Besides, I am told dressing better helps provide confidence. When you interact with people, confidence helps and clothing can provide that.
But I am not an introvert. I am a misanthrope. I don’t require confidence to interact with people, I require patience and dressing a certain way helps expedite certain interactions that would have otherwise been more tedious. Like the collars, jacket and tie combo that we learned during our hustling days is essential when you go to get your cheque.
If you are still youth and don’t know this yet, always go for your payment in business attire. Jacket, tie and/or high heels. It’s like walking in with thunder and lightning swirling around you, and a dragon barking that Rihanna song. You know the one.
I have two pairs of glasses now. Got both from House of Penda.
The ones in the collage below, are my Clark Kent pair. Black, conservative, serious.

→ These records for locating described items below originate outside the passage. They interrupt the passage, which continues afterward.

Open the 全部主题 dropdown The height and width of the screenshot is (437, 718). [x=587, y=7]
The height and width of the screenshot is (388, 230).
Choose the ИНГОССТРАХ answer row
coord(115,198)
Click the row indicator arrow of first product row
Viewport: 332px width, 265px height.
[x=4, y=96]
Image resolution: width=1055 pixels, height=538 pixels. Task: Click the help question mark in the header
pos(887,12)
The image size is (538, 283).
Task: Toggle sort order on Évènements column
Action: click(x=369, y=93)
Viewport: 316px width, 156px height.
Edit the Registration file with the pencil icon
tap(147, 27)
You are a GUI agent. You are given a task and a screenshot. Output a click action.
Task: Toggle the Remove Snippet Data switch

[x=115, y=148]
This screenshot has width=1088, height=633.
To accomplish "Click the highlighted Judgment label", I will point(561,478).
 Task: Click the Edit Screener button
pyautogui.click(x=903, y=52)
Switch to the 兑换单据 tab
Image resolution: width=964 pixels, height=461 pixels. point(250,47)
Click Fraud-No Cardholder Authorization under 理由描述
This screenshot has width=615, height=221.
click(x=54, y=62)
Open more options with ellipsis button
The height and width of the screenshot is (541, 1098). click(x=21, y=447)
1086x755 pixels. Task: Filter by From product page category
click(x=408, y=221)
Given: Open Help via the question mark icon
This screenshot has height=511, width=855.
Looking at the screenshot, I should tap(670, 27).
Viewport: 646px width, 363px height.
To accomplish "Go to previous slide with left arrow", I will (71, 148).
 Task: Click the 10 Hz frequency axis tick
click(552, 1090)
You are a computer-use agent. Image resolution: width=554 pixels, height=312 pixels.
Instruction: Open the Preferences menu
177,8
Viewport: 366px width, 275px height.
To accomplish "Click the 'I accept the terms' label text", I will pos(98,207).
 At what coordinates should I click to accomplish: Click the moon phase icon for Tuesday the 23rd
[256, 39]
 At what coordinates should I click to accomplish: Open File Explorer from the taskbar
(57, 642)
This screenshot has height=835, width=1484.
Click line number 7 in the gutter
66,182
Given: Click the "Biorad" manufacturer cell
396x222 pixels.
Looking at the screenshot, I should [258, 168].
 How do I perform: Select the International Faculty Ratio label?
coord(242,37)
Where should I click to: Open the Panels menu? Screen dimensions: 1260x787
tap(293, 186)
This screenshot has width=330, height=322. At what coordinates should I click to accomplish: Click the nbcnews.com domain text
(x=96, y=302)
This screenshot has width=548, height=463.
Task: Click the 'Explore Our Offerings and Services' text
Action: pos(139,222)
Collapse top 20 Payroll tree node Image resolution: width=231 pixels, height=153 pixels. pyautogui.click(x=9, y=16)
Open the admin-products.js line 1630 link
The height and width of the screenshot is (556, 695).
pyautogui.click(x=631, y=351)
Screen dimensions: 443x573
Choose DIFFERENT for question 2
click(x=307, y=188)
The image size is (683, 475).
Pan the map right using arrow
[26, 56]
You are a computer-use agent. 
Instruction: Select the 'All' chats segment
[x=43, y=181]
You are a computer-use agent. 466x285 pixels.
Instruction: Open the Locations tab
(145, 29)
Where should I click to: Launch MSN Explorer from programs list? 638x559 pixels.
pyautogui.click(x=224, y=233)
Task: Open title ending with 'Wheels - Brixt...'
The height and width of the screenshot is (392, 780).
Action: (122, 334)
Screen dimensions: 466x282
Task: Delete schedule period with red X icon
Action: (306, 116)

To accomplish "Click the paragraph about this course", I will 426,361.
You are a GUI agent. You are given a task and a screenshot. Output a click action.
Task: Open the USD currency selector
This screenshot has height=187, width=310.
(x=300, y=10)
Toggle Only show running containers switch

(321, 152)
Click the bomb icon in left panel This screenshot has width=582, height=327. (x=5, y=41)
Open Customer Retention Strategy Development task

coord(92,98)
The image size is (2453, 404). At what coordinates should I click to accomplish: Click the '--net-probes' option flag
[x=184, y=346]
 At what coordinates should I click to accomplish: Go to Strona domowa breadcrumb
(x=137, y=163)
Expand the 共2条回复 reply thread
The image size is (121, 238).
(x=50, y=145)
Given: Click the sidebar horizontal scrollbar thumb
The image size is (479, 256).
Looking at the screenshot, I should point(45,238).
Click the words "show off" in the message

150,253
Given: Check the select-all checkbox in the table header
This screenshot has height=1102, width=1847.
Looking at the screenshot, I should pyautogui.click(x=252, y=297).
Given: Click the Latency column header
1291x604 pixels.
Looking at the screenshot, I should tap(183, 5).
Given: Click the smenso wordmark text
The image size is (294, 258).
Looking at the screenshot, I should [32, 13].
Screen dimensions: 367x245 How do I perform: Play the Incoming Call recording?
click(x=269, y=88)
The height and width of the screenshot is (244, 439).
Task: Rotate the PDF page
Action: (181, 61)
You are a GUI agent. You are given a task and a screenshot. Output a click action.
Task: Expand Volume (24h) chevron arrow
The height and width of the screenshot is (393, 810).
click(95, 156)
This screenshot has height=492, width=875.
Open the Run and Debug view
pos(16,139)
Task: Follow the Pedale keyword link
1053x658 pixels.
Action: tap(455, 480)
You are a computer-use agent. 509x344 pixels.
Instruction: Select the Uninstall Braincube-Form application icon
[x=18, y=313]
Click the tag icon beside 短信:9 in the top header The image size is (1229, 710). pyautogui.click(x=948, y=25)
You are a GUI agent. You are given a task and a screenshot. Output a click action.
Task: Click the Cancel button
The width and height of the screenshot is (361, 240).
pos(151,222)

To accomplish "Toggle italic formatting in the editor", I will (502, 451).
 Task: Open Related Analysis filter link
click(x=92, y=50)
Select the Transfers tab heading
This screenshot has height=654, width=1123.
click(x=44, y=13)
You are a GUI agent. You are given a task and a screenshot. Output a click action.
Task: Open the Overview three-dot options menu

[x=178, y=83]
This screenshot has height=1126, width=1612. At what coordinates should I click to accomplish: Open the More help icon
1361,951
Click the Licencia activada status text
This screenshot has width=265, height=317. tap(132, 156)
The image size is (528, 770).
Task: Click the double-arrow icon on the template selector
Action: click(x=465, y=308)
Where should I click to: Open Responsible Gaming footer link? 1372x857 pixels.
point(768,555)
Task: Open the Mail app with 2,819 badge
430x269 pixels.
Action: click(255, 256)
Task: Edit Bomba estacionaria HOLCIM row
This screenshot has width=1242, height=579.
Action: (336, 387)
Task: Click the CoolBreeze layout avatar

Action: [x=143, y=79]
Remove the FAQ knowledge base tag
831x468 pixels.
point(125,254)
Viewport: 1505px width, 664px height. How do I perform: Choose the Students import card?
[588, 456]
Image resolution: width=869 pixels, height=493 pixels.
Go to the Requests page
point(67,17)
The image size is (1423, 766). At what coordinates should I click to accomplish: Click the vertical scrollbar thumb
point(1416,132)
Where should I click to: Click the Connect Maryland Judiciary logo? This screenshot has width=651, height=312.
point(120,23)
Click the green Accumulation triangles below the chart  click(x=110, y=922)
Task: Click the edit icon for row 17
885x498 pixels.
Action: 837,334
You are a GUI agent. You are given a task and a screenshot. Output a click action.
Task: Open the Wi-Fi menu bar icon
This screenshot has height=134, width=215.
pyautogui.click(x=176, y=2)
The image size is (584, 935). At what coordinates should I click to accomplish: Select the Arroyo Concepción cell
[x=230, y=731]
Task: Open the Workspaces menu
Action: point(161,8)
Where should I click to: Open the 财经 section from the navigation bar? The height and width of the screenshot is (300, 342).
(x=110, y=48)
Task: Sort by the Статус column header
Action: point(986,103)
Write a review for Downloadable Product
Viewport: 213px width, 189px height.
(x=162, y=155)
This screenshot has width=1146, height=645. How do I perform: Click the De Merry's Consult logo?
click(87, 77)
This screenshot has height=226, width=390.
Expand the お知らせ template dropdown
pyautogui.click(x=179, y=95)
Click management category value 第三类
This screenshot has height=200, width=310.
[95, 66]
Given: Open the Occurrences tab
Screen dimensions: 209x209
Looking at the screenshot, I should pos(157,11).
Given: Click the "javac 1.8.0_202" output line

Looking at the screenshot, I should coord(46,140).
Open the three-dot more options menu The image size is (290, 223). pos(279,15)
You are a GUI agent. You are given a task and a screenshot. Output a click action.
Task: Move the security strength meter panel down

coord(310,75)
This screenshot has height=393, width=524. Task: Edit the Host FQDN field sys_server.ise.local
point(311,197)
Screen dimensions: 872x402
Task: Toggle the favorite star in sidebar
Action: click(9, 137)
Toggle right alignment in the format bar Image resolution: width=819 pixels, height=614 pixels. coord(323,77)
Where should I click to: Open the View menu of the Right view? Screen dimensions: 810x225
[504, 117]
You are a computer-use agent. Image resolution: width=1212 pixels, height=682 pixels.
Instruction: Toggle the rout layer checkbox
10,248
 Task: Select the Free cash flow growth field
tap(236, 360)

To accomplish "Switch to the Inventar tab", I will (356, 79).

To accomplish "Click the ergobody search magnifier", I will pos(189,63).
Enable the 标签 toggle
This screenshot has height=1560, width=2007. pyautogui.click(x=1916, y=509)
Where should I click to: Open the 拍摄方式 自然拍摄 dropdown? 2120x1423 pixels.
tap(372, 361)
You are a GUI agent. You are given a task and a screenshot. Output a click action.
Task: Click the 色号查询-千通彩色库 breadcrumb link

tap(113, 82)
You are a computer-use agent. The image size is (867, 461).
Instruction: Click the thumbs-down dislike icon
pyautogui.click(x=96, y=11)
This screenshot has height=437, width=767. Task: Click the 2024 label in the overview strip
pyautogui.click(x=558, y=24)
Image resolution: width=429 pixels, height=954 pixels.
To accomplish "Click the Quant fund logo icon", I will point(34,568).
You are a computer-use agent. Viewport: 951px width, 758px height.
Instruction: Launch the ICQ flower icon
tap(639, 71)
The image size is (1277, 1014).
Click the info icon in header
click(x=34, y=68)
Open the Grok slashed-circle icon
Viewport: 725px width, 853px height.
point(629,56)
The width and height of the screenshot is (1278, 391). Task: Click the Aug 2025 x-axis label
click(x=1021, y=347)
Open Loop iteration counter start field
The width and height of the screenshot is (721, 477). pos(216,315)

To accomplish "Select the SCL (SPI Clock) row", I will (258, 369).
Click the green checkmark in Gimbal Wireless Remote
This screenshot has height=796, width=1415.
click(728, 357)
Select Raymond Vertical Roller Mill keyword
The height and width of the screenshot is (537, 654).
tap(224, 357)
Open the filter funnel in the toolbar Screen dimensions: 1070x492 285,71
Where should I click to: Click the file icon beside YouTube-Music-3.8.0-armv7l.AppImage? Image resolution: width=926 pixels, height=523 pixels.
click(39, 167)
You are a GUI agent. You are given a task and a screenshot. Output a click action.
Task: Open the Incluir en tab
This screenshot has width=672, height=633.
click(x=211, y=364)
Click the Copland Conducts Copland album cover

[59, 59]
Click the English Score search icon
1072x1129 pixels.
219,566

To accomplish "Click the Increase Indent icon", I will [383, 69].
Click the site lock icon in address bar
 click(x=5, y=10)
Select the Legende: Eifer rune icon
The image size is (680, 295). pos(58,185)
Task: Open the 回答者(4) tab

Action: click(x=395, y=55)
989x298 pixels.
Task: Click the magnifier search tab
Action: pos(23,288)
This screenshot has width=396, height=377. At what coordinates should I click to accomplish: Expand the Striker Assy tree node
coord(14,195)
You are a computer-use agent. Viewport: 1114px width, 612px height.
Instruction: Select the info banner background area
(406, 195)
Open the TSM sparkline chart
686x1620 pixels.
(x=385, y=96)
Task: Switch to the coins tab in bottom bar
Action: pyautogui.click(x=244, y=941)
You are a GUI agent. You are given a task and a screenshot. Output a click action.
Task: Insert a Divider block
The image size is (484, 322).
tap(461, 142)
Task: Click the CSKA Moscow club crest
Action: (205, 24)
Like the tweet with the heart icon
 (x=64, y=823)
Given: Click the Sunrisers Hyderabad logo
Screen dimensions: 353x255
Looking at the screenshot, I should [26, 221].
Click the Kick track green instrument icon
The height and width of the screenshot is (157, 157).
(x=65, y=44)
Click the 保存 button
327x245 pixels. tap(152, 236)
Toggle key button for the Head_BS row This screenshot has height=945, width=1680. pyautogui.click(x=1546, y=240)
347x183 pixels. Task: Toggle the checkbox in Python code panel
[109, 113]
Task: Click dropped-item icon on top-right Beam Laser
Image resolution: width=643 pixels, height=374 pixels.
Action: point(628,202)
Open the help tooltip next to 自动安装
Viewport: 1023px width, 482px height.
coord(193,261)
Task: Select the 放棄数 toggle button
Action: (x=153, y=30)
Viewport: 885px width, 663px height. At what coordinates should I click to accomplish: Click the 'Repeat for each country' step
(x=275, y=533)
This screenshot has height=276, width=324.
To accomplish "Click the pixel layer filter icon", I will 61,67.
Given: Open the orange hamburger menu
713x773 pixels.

I think they will be very effective in coming months when I am sitting across a desk, a pensive look darkening my face as I absently remove the glasses and twirl them in one hand by the stem, just for a moment, and then, emitting a “hmmmm” in a tone of mystery, a tone that leaves the listener wondering whether I hmmmmed in Luganda or English, lip-bite the tip of the stem for a second, before I slowly, with both hands, in a single, deliberate motion, as certain and yet as smooth as a Messi free kick, lift them back to the bridge of my nose, then lean backwards, temple my fingers together, and, just as the bead of sweat that has been forming on my victim’s temple begins to become too heavy to hold, utter the words, “Okay. We have a deal.”
I may even practice doing it in the voice of Cottonmouth from Luke Cage.